When a brand can link their goods to a specific experience, emotion or ideal, then they can turn customers into loyal shoppers. Appealing to the new and most prominent shoppers will secure a future for luxury brands in general. HENRYs shape the world, and so luxury must find where they fit in. 

The overall sensibility of luxury is to be in a state of great comfort and lifestyle. Fashion is the easiest way to accomplish this. The physical representation of luxury is no way as impactful as the mentality. Neuroscience is the next big key to revolutionising fashion. Luxury brands are now able to influence shoppers subliminally by tapping into emotions and subconscious desires. Some may think neuroscience is controversial, but really it’s simply moving with the times. E-commerce is becoming more fast-paced and digital. When shopping online, people tend to shop impulsively, which is driven by emotion. Neuromarketing is, in a way, the science of emotion. Luxury brands need to be aware of the new advents in marketing, and the trends that will sustain them for the future. 

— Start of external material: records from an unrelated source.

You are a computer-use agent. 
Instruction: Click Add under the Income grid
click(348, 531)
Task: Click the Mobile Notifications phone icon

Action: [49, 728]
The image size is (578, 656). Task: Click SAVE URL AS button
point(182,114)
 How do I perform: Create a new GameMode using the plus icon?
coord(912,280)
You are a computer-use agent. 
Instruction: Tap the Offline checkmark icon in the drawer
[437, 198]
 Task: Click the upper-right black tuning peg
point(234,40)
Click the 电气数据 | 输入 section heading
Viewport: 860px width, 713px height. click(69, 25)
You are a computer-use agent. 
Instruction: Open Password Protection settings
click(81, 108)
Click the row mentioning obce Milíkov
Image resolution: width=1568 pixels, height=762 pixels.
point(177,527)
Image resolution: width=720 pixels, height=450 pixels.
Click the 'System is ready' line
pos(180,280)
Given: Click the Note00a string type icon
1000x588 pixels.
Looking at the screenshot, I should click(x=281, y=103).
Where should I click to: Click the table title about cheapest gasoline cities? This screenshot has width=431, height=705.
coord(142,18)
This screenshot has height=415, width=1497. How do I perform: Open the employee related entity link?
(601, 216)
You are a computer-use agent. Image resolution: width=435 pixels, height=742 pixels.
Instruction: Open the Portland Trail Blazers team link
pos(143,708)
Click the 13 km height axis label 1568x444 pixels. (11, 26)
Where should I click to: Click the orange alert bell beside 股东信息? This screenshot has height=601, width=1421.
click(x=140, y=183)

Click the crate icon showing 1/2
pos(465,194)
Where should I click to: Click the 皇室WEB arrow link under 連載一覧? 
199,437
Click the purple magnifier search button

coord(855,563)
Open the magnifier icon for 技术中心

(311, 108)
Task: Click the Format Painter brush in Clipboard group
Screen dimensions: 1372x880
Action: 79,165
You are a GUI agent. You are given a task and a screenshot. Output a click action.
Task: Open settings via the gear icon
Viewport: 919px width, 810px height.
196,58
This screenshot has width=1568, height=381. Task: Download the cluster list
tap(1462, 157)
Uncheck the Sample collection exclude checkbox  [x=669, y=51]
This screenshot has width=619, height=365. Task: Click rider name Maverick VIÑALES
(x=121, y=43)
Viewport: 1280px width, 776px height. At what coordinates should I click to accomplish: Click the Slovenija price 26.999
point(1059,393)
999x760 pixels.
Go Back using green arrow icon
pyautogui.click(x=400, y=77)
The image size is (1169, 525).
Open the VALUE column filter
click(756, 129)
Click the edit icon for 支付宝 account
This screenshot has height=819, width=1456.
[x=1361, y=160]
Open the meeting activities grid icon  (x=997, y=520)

All shoppers can benefit from wearing an exclusive item associated with living abundantly. High-end brands put shoppers in a mode of sophistication. Luxury fashion is mature and elegant. Although their markets are small and intimate, they’re impactful. If a brand strives to expand their clientele, then neuromarketing will be a key factor. Most fashion brands are already using it, and have even developed in-house neuroscience labs dedicated to better understanding consumer behaviour. It will also help luxury brands assess what else they could create to draw positive attention to their brand at every angle. Only time will tell the extent of neuroscience and how far it will go. For now, though, it will continue to serve as a small window into the psyche of retail shoppers. 


Portia Alexis

Portia Antonia Alexis is a Neuroeconomist, has consulted for Mckinsey, Newton Investment Management, Bank Of America. She analyses the solutions of economic issues using neuroscientific and mathematical methods. She is one of the analysts merging Cognitive Science and Economics.